Stored items

--------------------------------

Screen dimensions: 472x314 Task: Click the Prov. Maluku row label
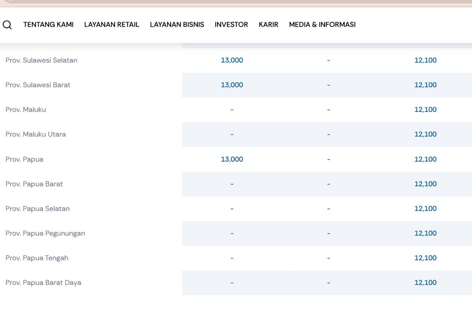click(26, 110)
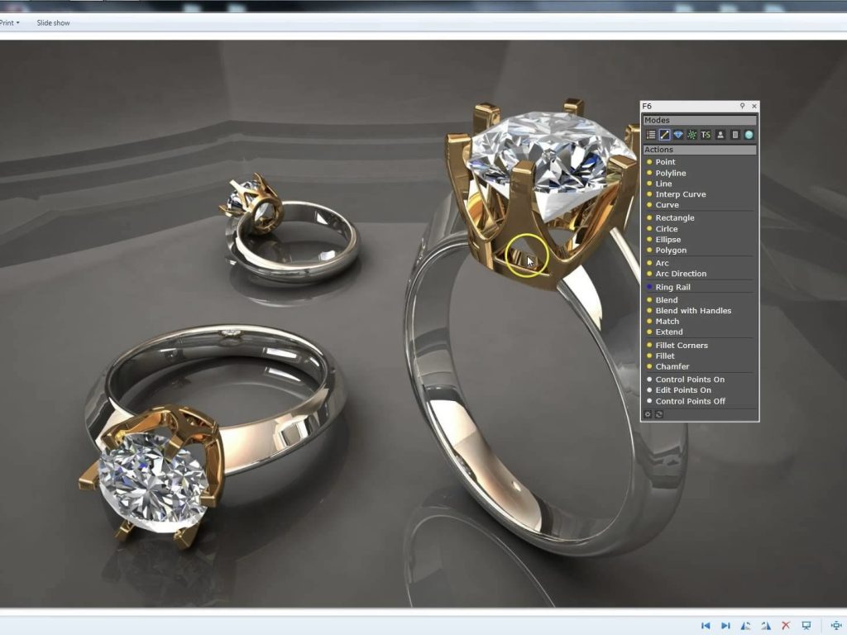Go to the next image
This screenshot has width=847, height=635.
coord(725,626)
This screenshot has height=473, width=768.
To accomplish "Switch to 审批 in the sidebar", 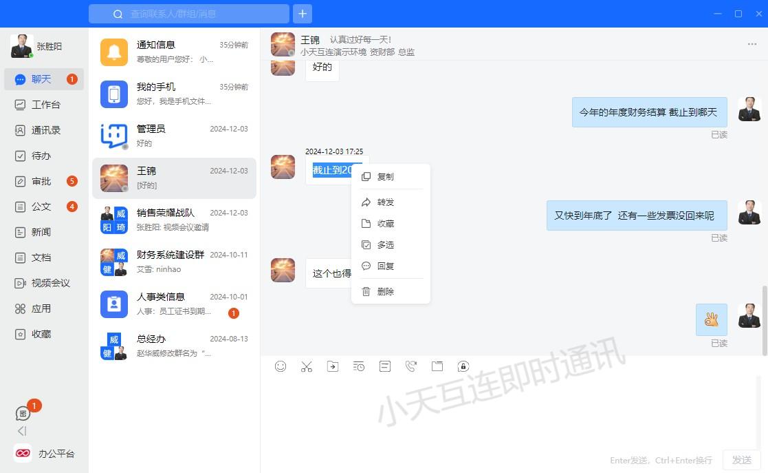I will (x=41, y=181).

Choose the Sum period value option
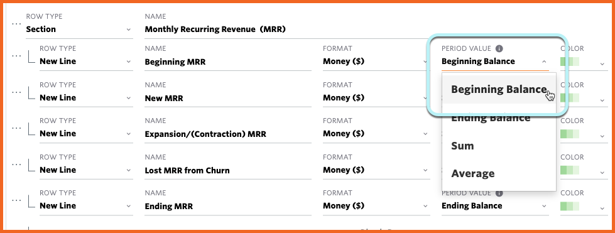(x=499, y=146)
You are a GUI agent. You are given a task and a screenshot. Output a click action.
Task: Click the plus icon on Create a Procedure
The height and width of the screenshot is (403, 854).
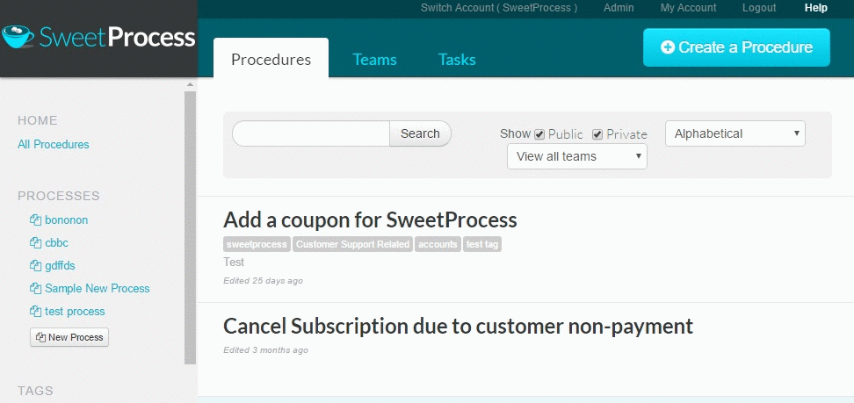click(x=668, y=47)
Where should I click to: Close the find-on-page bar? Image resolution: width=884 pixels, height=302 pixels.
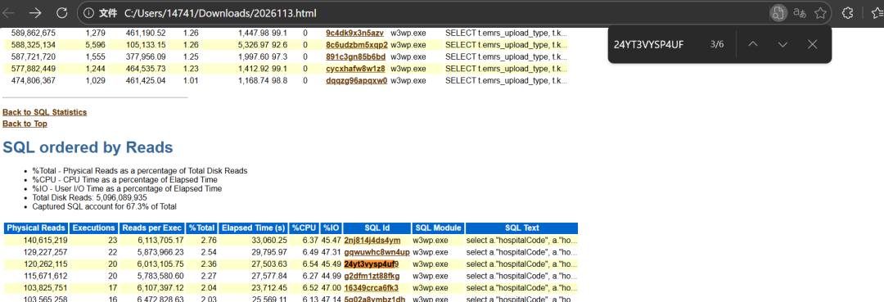pyautogui.click(x=813, y=44)
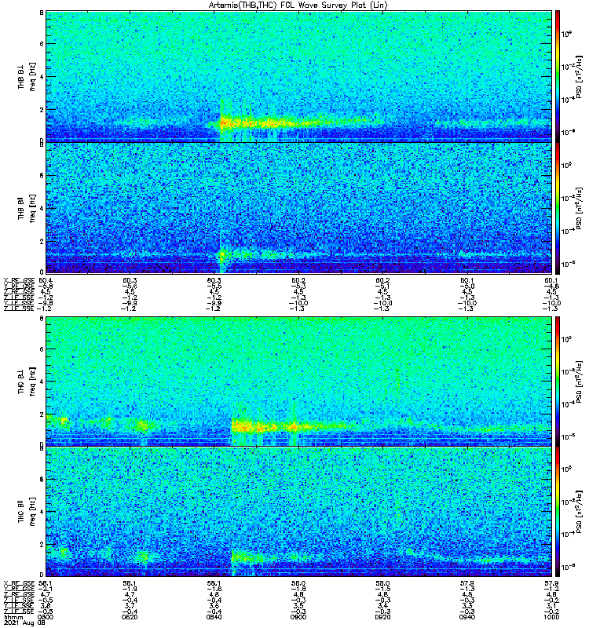Select the 0800 time tick label

tap(45, 617)
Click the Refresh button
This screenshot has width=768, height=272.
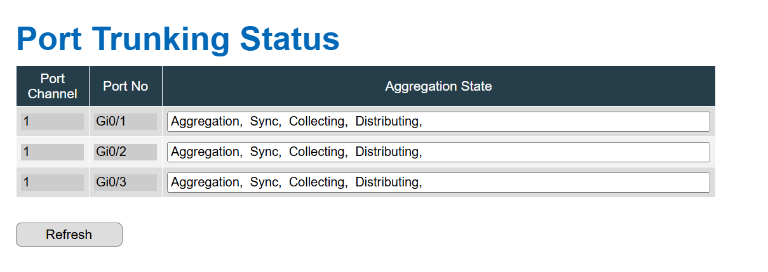69,235
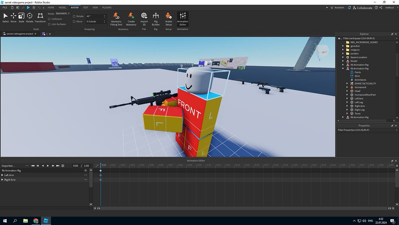Enable Rotate snapping

click(74, 16)
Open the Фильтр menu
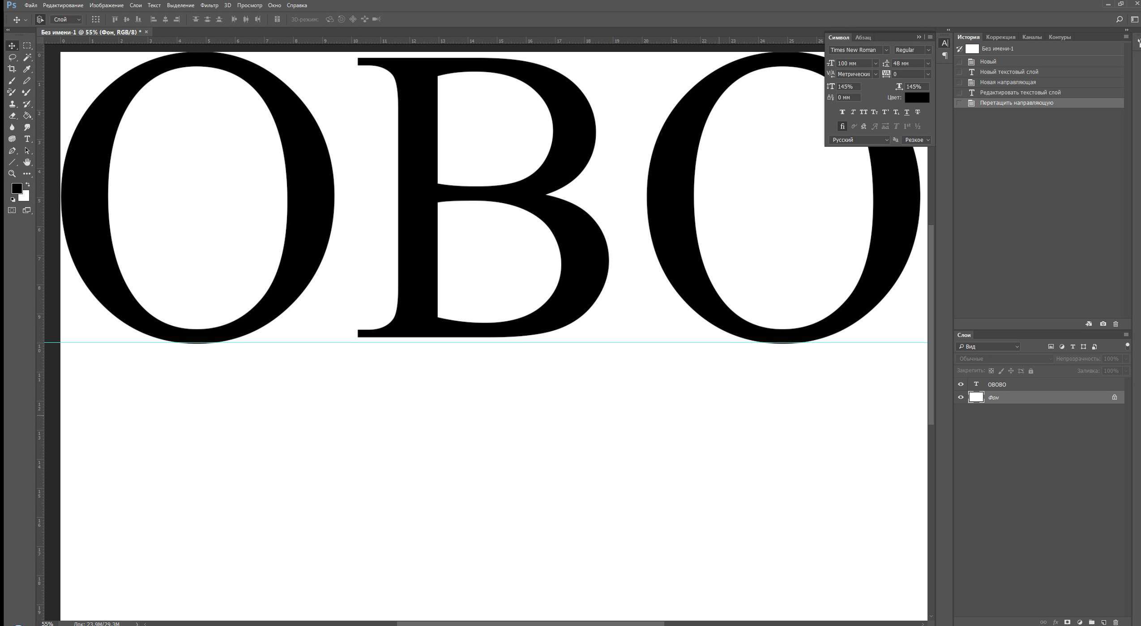 (208, 5)
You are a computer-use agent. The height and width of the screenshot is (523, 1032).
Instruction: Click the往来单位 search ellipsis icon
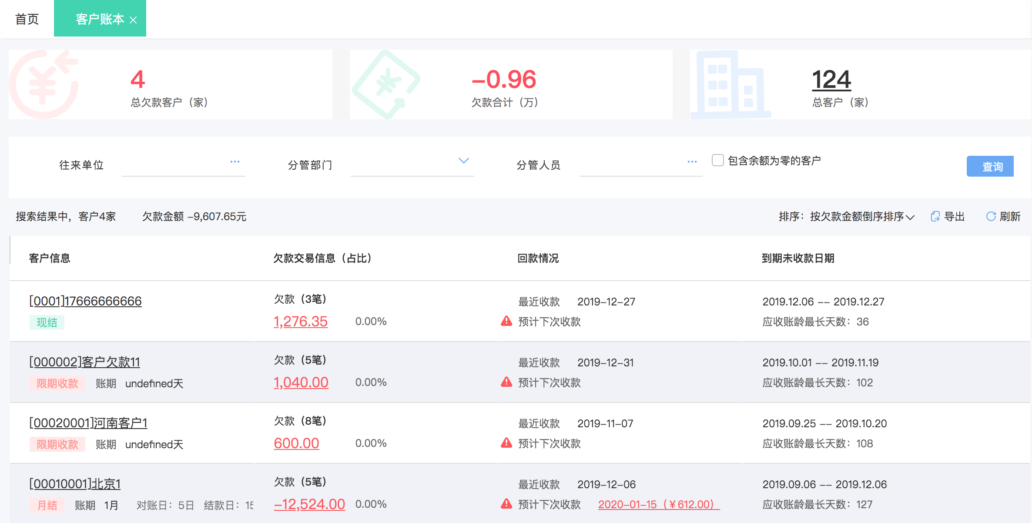[235, 163]
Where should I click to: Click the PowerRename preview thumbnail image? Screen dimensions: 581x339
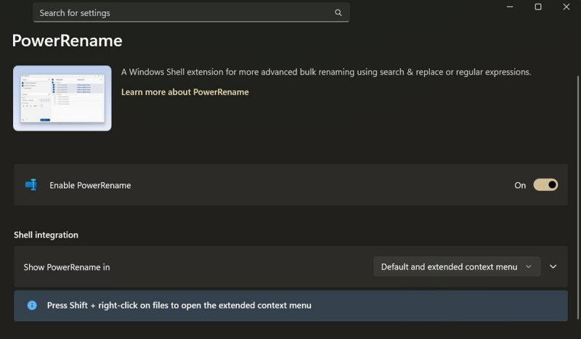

--------------------------------

Every line from the one with "Open the Фильтр menu" to the end of the records above should be restated word for word, and no picture belongs in the copy.

Open the Фильтр menu
 (208, 5)
You are a computer-use agent. The height and width of the screenshot is (523, 1032).
Instruction: Click the往来单位 search ellipsis icon
[235, 163]
Where should I click to: Click the PowerRename preview thumbnail image? Screen dimensions: 581x339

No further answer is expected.